* Work to be completed
Search the material below for the string "item" and extract each line that has it.

* Entries supplied

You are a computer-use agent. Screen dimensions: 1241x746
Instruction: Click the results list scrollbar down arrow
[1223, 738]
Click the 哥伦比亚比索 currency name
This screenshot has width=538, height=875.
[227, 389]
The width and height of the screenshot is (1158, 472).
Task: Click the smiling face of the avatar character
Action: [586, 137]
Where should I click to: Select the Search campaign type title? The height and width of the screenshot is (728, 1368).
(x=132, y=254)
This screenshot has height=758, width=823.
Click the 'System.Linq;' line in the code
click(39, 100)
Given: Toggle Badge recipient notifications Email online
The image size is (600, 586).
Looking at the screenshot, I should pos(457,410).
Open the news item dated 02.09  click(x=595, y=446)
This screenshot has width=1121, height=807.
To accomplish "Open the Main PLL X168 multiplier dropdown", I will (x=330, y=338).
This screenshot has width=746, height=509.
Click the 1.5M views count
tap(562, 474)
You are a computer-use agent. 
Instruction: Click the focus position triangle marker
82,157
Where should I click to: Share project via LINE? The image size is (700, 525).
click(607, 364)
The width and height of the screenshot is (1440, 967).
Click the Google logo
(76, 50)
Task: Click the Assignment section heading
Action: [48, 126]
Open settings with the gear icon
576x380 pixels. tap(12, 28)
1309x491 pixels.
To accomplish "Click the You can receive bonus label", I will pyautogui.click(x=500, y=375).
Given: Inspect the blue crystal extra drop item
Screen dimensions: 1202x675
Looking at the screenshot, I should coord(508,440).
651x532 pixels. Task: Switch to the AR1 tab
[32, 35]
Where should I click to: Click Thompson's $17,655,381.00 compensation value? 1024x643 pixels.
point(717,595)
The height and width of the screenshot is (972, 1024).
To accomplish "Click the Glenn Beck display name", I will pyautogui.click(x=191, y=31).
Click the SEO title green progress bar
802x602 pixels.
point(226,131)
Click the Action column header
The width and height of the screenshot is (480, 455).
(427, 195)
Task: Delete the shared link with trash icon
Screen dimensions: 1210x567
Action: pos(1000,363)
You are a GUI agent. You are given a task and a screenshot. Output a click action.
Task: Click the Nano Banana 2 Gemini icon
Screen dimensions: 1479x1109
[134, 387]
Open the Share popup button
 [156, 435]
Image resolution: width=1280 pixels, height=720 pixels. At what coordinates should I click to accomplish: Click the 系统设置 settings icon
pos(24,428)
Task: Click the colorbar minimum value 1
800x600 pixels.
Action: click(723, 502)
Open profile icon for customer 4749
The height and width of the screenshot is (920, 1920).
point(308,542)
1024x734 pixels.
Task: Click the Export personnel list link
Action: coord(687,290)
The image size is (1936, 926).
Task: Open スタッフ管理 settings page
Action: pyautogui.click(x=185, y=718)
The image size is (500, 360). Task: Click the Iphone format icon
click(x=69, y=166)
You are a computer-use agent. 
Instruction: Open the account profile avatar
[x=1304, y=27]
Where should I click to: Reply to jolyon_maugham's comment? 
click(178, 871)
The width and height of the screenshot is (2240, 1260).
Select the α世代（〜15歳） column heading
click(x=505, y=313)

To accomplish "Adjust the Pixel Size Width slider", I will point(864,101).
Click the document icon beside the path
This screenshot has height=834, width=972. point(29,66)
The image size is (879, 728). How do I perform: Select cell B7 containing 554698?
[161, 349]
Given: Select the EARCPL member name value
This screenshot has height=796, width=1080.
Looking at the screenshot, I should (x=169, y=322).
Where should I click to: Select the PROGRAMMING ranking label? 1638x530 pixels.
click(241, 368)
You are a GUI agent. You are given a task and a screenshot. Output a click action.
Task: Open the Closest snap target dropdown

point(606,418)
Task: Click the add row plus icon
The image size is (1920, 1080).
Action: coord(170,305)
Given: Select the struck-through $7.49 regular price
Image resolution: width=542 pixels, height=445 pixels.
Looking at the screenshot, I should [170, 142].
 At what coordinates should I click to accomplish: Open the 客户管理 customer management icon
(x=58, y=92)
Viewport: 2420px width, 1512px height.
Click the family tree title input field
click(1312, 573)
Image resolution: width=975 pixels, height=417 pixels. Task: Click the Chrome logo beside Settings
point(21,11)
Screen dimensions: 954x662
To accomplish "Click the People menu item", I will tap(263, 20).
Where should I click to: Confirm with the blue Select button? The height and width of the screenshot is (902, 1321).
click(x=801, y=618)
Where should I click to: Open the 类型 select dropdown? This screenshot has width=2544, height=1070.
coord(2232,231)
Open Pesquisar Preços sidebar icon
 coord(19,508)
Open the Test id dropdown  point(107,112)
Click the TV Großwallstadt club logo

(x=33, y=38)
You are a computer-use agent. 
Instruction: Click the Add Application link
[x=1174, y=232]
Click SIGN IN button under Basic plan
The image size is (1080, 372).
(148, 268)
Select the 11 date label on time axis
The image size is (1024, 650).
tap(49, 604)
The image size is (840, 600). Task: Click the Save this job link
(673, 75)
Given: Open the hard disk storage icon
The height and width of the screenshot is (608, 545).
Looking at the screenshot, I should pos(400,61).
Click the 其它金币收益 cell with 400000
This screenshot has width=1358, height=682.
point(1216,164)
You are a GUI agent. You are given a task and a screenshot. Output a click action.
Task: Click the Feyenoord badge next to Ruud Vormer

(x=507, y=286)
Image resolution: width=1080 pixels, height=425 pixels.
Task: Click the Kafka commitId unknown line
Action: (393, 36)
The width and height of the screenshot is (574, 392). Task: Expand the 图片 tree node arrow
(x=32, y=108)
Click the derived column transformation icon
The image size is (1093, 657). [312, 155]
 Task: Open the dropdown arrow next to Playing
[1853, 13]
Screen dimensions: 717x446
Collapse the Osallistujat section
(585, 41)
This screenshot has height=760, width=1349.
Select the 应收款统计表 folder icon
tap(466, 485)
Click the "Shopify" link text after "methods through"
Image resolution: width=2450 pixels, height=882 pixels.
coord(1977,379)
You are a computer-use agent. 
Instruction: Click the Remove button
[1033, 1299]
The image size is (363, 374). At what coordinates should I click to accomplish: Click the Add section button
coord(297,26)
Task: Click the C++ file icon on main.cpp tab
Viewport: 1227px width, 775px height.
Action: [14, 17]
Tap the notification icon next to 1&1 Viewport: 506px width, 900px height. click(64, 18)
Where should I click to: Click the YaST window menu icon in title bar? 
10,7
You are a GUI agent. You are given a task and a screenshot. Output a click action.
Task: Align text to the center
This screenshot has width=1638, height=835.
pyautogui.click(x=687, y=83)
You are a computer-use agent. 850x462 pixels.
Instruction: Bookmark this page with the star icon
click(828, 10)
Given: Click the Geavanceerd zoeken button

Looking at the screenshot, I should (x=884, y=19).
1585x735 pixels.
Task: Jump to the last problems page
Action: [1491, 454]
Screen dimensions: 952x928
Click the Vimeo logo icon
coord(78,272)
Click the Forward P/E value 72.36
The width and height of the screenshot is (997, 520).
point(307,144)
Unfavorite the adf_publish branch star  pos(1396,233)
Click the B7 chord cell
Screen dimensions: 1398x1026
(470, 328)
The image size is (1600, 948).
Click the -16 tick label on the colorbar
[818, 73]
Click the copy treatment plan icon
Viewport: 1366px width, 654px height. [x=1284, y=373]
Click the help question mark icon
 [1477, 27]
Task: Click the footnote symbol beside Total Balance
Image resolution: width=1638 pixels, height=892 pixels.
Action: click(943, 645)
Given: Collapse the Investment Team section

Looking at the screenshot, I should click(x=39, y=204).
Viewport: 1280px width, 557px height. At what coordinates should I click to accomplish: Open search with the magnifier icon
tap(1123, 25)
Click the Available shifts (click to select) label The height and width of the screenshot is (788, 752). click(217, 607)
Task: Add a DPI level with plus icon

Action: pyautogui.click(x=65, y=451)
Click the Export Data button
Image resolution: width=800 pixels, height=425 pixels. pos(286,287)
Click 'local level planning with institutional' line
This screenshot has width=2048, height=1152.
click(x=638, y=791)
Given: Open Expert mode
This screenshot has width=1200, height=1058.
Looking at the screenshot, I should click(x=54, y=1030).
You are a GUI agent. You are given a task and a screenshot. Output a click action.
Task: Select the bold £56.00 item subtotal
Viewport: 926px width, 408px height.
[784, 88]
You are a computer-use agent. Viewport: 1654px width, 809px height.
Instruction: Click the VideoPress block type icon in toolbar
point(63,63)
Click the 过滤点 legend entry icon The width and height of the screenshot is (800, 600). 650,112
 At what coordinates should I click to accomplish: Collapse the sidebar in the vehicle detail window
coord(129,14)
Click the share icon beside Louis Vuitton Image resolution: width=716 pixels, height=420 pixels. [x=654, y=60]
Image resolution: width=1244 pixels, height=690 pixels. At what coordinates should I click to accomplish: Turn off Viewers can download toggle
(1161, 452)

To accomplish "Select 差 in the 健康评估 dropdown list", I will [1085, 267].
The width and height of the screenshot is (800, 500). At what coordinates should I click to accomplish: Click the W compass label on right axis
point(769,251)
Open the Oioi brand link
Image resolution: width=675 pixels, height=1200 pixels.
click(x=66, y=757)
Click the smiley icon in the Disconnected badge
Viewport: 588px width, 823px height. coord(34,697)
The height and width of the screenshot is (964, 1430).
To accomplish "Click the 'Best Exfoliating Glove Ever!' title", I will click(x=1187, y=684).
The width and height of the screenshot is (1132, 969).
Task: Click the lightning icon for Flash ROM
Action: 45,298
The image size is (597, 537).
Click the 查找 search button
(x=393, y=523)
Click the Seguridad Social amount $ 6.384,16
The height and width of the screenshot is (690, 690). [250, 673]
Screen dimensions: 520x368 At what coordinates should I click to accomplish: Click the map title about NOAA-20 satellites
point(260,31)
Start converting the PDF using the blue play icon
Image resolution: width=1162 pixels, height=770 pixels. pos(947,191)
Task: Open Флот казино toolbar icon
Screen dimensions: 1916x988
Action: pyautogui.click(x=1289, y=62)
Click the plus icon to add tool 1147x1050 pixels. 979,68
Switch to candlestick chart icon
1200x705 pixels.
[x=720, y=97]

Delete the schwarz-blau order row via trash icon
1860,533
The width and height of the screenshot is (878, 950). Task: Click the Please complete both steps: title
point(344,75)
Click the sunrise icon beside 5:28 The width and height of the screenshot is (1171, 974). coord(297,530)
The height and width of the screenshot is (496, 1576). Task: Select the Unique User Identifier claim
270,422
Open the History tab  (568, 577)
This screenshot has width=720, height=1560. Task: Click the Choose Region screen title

* Problem solution
Open the news item dated 02.09  click(x=595, y=446)
Given: Inspect the blue crystal extra drop item
To accomplish "Click the People menu item", I will tap(263, 20).
Task: Select the bold £56.00 item subtotal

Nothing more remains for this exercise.